Hector Tobar. Farrar, Straus and Giroux, $27 (432p)
A California software engineer and his stay-at-home wife accuse their Mexican housekeeper of kidnapping their two young boys in this outstanding debut. Tobar handles all three characters with cold-eyed sympathy, creating a fascinating novel about the different socioeconomic layers of contemporary Los Angeles -- and the complicated dynamics of using undocumented immigrants for domestic help.
"The End of Everything"
Megan Abbott. Little, Brown/Reagan Arthur, $23.99 (256p)
Psychological thrillers rarely get more haunting than this tale about two 13-year-old girls, one of whom disappears just before their eighth-grade graduation. Menacing and poignant, Abbott's novel fuses Judy Blume's keen understanding of budding girls with the sustained tension of Tana French.
"A Simple Act of Violence"
R.J. Ellory. Overlook, $24.95 (464p)
Noir sensibility invades upscale Washington, D.C., in this standout thriller about a serial killer who targets women during the midterm elections. Ellory seamlessly connects this whodunit with a dirty history of the CIA, crafting a tale that grimly makes the personal political.
"Catherine the Great: Portrait of a Woman"

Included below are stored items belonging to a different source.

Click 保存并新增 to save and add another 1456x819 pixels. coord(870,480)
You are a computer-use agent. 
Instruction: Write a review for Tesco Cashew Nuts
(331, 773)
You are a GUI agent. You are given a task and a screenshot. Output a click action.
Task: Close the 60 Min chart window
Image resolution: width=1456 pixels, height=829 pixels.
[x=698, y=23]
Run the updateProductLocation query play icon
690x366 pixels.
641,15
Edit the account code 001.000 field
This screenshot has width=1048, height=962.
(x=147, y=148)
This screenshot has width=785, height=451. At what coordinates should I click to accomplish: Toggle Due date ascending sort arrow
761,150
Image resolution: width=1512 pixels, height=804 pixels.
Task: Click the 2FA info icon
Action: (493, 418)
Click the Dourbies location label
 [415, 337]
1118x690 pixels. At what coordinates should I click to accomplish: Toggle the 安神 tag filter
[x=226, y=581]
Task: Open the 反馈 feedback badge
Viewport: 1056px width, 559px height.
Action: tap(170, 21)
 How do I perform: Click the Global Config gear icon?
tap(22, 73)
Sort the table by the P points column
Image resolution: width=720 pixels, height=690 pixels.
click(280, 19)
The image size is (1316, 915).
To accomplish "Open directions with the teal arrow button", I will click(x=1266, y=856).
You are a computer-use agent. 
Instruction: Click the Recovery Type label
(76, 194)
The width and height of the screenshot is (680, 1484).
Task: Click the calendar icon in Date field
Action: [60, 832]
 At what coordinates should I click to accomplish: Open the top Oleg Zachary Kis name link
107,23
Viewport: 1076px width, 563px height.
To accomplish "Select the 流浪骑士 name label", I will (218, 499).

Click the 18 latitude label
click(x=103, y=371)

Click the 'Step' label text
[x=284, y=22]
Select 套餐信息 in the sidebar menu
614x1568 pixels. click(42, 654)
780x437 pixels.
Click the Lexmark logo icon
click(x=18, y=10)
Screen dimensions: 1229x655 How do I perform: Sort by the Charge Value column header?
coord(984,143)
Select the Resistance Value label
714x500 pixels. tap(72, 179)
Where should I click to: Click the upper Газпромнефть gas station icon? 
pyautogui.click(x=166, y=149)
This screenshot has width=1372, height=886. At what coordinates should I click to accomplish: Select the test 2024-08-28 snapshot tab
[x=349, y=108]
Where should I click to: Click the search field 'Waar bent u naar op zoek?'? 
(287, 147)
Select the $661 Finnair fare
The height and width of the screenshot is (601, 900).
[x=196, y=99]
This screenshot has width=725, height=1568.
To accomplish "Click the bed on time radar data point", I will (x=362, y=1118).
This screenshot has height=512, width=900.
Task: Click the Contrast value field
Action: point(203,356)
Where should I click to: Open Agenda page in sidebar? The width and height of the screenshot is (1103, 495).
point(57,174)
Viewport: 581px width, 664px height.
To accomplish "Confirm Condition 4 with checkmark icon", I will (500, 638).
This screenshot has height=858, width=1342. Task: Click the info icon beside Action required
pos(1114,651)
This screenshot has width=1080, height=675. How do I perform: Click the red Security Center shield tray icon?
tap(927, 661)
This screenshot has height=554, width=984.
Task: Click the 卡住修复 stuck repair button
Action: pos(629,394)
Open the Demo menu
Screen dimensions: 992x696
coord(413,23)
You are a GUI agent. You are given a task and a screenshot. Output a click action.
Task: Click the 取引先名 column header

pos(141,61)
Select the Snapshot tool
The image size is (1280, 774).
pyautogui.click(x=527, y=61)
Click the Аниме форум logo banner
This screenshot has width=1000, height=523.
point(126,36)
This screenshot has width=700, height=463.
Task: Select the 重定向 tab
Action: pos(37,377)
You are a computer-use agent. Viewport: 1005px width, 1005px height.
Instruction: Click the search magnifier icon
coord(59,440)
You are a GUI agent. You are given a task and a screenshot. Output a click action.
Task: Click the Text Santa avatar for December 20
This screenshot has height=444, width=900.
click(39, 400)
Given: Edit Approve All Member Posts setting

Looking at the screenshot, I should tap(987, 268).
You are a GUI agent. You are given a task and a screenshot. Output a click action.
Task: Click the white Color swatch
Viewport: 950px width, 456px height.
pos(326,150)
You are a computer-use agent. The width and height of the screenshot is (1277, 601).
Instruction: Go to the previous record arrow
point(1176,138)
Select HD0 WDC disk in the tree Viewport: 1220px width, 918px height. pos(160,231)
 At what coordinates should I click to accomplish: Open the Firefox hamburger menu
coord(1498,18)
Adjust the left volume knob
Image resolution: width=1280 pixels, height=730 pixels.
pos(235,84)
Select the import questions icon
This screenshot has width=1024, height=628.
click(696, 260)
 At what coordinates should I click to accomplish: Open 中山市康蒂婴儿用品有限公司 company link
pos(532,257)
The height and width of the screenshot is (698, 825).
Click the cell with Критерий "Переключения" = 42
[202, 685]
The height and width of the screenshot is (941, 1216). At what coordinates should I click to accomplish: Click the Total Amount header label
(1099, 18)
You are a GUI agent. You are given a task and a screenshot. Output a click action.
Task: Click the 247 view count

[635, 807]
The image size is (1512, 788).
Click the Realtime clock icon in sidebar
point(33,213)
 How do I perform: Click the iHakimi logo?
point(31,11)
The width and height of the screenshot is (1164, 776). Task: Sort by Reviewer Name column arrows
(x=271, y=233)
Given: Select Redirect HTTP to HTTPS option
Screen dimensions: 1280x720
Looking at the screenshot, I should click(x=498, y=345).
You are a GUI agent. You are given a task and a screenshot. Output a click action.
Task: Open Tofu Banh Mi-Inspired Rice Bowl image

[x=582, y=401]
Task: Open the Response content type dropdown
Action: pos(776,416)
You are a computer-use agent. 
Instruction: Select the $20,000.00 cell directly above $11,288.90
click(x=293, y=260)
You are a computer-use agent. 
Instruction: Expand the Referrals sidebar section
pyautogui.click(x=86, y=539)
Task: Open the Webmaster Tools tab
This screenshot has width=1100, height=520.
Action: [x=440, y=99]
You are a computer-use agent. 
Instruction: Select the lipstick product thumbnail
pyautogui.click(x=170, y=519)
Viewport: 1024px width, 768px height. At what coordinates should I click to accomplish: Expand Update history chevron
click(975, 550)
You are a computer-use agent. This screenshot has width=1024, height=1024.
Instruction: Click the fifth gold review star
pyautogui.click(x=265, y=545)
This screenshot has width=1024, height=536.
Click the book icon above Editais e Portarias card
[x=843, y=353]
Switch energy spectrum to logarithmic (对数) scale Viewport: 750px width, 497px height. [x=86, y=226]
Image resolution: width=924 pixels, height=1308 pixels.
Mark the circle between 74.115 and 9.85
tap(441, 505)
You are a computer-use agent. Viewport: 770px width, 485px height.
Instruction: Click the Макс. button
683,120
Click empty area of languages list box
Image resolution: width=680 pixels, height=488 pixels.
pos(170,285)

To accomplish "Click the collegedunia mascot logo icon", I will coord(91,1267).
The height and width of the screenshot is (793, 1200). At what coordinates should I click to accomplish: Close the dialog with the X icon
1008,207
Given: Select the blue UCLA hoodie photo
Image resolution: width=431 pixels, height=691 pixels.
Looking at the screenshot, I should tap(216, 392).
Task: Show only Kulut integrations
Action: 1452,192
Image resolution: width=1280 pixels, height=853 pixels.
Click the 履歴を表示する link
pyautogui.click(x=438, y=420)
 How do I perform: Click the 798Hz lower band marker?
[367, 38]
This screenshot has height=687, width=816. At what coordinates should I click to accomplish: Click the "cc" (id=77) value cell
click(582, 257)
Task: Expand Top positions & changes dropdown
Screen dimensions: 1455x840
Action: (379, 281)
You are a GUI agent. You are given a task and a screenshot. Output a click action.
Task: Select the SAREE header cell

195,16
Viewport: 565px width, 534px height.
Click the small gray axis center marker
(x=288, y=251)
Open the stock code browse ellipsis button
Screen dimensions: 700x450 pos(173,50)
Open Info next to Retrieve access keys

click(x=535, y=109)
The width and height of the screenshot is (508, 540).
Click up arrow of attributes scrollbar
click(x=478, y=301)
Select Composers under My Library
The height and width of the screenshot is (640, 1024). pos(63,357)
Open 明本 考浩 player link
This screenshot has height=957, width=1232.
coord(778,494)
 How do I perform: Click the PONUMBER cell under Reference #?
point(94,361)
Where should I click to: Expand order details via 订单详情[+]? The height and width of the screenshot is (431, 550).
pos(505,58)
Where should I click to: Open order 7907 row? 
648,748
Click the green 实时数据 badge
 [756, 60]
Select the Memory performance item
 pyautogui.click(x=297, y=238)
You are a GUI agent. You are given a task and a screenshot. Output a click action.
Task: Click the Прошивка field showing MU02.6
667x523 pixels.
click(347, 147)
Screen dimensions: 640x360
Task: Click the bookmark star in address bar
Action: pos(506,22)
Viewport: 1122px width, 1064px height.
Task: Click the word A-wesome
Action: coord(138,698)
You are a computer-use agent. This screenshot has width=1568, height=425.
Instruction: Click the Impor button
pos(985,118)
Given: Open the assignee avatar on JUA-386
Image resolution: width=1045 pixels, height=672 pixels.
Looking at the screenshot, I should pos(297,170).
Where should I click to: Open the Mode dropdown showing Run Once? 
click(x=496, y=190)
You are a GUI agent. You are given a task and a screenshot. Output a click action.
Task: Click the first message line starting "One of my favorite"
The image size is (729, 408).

Robert K. Massie. Random, $35 (688p)
Best-selling author Massie turns his attention to the brilliant, passionate life of Sophia of Anhalt-Zerbst, a German princess who became Russia's longest-reigning ruler in this intimate and erudite biography. Benevolent despotism has never looked so good.
"Townie: A Memoir"
Andre Dubus III, Norton, $25.95 (352p)
Abandoned by his father at the age of 12, Dubus hardened himself for a new life filled with poverty, drugs and fistfights. In this moving and gritty memoir, the author of "House of Sand and Fog" shows how writing fiction ultimately led him away from violence, and helped him forge a new relationship with his father.
"The Swerve: How the World Became Modern"
Stephen Greenblatt. Norton, $26.95 (320p)
Harvard professor Greenblatt won the National Book Award for this spellbinding cultural history and he deserves it. In his hands, the story of how a 15th-century Italian discovered an ancient Roman poem that paved the way for the Enlightenment becomes as warm and accessible as a campfire yarn.
"Blood, Bones, and Butter"
Gabrielle Hamilton, Random, $25 (300p)
Restaurants provide both food and refuge in Hamilton's deliciously unpretentious memoir. Jolted into premature adulthood by her parents' divorce, Hamilton cared for herself by scraping plates at restaurant called Mother. But it wasn't until she opened her own place, Prune, in New York that she recaptured the comforts of early childhood.
Veronica Roth, HarperCollins/Tegen, $17.99 (496p)
The first in a planned trilogy of young adult novels, Roth's dystopian fantasy imagines a world in which adolescents must literally choose between lives of selfless abnegation or dauntless courage. As harrowing as "The Hunger Games," this novel also contains a tender romantic subplot; the combination will rivet readers of all ages. Ages 14 and up.